Read & Burn: A Book About Wire by Wilson Neate
Man on Wire

Read & Burn: A Book About Wire starts with a list:
This book was not read, vetted, or approved by Wire…
This book is not a biography of Wire…
This book is about the band-members’ solo project
This book does not forensically dissect each of Wire’s albums This book does not mention every Wire song…
This book does not provide a complete discography…
This book does not compile or comprehensively analyze press coverage
It’s an odd way of kicking things off, and it may leave the reader wondering—what didn’t author Wilson Neate rule out? Perhaps the book contains a series of haikus based on Wire song titles? Or maybe a two-man play using Wire’s lyrics as dialogue—one actor does his laundry, repeating the phrase, “I’ve got you in a corner,” while the other actor softly mumbles “Next week will fix your problems” (both lines from Wire’s debut album).
But Read & Burn contains no haiku, no playwriting. Neate—who also crafted the 33 1/3 series’ entry on Wire’s first album—combines most of the things that he says his book is not…into what it is, a detailed and straightforward examination of the men in the band Wire and the music they made. There’s some biography, some forensics, a lot of songs, plenty of discography, interviews and a generous helping of press coverage.
English art school boys Colin Newman, Bruce Gilbert, Robert Grey and Graham Lewis released their debut full-length as Wire in 1977, not long after punk exploded in England with the Sex Pistols and The Clash. The group’s first three albums attracted many admirers, on both sides of the Atlantic: Big Black, REM, Throbbing Gristle, My Bloody Valentine, Minutemen (whose Mike Watt wrote this book’s foreword) and Elastica have all covered Wire songs or vocalized appreciation for the band.
The critic Sasha Frere-Jones even went so far as to write that, “[i]f art-pop is a thing (probable) and the Beatles invented it (pretty sure), then Wire did it better. . . than anybody,” which is of course a ludicrously provocative statement.
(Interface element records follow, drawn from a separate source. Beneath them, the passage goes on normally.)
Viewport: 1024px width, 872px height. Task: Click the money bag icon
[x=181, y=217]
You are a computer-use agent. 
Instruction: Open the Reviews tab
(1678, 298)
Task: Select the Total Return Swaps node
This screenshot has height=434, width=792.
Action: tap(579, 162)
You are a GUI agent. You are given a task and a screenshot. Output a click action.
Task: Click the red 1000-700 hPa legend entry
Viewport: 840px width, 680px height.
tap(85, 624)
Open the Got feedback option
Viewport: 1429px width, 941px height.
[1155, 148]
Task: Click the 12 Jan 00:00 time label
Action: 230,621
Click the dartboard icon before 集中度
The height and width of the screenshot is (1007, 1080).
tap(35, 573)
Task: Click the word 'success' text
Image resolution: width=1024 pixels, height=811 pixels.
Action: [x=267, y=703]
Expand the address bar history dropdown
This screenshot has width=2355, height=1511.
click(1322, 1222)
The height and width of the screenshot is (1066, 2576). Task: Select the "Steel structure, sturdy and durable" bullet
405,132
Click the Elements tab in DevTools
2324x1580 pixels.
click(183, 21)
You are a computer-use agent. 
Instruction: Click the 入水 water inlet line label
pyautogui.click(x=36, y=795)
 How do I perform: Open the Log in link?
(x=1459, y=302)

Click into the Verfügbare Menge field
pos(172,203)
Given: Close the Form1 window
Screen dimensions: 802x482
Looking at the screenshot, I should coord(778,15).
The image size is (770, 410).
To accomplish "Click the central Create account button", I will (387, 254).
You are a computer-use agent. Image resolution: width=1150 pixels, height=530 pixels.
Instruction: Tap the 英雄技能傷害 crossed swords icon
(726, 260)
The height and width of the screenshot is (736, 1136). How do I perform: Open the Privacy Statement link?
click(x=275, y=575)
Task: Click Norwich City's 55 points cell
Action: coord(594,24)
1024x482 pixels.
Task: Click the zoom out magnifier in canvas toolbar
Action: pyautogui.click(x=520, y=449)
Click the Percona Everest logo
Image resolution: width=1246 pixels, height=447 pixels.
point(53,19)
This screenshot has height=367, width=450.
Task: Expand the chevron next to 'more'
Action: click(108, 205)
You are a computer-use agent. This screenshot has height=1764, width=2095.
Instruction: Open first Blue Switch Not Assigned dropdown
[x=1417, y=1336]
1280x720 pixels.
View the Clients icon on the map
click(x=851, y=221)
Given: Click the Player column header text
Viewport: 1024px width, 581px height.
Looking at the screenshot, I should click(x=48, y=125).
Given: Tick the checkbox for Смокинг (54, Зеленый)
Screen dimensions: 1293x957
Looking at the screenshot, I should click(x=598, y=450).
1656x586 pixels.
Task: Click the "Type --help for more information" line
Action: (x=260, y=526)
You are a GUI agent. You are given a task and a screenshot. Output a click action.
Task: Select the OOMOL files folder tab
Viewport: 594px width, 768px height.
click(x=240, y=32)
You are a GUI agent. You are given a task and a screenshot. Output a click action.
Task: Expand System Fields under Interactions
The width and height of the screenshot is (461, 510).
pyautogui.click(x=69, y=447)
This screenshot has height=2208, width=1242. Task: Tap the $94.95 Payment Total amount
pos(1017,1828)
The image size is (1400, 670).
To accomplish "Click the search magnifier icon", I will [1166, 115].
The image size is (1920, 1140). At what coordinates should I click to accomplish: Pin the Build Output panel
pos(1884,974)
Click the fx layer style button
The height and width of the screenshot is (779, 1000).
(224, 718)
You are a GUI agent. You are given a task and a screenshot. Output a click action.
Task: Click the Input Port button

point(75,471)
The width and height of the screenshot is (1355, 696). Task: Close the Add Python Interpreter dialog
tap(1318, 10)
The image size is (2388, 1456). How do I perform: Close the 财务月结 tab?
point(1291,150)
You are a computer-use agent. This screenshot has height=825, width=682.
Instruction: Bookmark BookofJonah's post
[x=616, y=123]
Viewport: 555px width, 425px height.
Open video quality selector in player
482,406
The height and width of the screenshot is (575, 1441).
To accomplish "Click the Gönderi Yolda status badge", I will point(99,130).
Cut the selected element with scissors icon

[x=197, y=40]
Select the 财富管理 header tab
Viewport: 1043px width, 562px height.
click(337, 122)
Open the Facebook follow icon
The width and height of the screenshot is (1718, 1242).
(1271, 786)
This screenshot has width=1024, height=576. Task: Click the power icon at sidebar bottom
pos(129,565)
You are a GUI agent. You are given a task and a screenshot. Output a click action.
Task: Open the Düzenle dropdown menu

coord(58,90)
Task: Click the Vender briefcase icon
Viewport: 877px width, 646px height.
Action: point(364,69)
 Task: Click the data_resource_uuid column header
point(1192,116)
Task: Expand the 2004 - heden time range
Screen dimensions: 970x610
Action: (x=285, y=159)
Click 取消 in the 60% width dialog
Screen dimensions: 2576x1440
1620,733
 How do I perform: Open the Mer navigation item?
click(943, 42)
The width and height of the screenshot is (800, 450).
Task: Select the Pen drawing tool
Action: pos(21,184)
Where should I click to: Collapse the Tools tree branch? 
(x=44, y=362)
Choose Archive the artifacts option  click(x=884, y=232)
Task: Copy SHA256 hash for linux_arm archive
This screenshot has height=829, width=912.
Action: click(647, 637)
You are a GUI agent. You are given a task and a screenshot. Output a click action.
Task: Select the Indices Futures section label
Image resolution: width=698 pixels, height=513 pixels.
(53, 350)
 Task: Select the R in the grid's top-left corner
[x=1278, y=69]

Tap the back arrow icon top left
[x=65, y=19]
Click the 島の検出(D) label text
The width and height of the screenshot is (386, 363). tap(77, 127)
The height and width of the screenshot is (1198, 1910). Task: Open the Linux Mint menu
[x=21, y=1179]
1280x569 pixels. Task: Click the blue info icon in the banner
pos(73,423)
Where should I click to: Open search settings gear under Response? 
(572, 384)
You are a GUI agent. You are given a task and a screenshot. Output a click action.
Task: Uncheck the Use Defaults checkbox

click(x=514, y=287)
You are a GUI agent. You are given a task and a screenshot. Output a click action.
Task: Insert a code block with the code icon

But the band has many dedicated fans—probably the target audience for Neate’s opening barrage of disavowals.
According to Wire’s own Newman, the band’s debut album attempted “to give punk rock a good kicking.” Or as Lewis notes, the record operated “against what exists.” What Wire set out to be against included the bluesy, R&B base of rock, as well as its “cheerfulness and looseness.” Also, the group wanted to demonstrate that punk had (already in 1977) stagnated and solidified into a restrictive orthodoxy, instead of functioning as a force that spurred innovation and experimentation.
Although Neate points out (again and again and again) that Wire still used punk’s language at this point in its career, Pink Flag worked to cut away any extraneous elements from music. “No solos; no decoration; when the words run out, it stops; we don’t chorus out; no rocking out; keep it to the point; no Americanisms.” The album’s a streamlined series of short, sharp, guitar-driven tracks, full of points, dots, dashes and fuzz.
The band made its next two albums different. For the second, Chairs Missing, “‘[t]here was a definite shift of emphasis to slightly stranger areas. . . using effects rather than thrashing away’” and using the studio itself to warp and manipulate instruments, leaving behind the bare-bones rock lineup and uncaging its sound. “Keyboards were used to create atmosphere” and “to get beyond the limitations of guitars.” Songs came “slower and more developed.”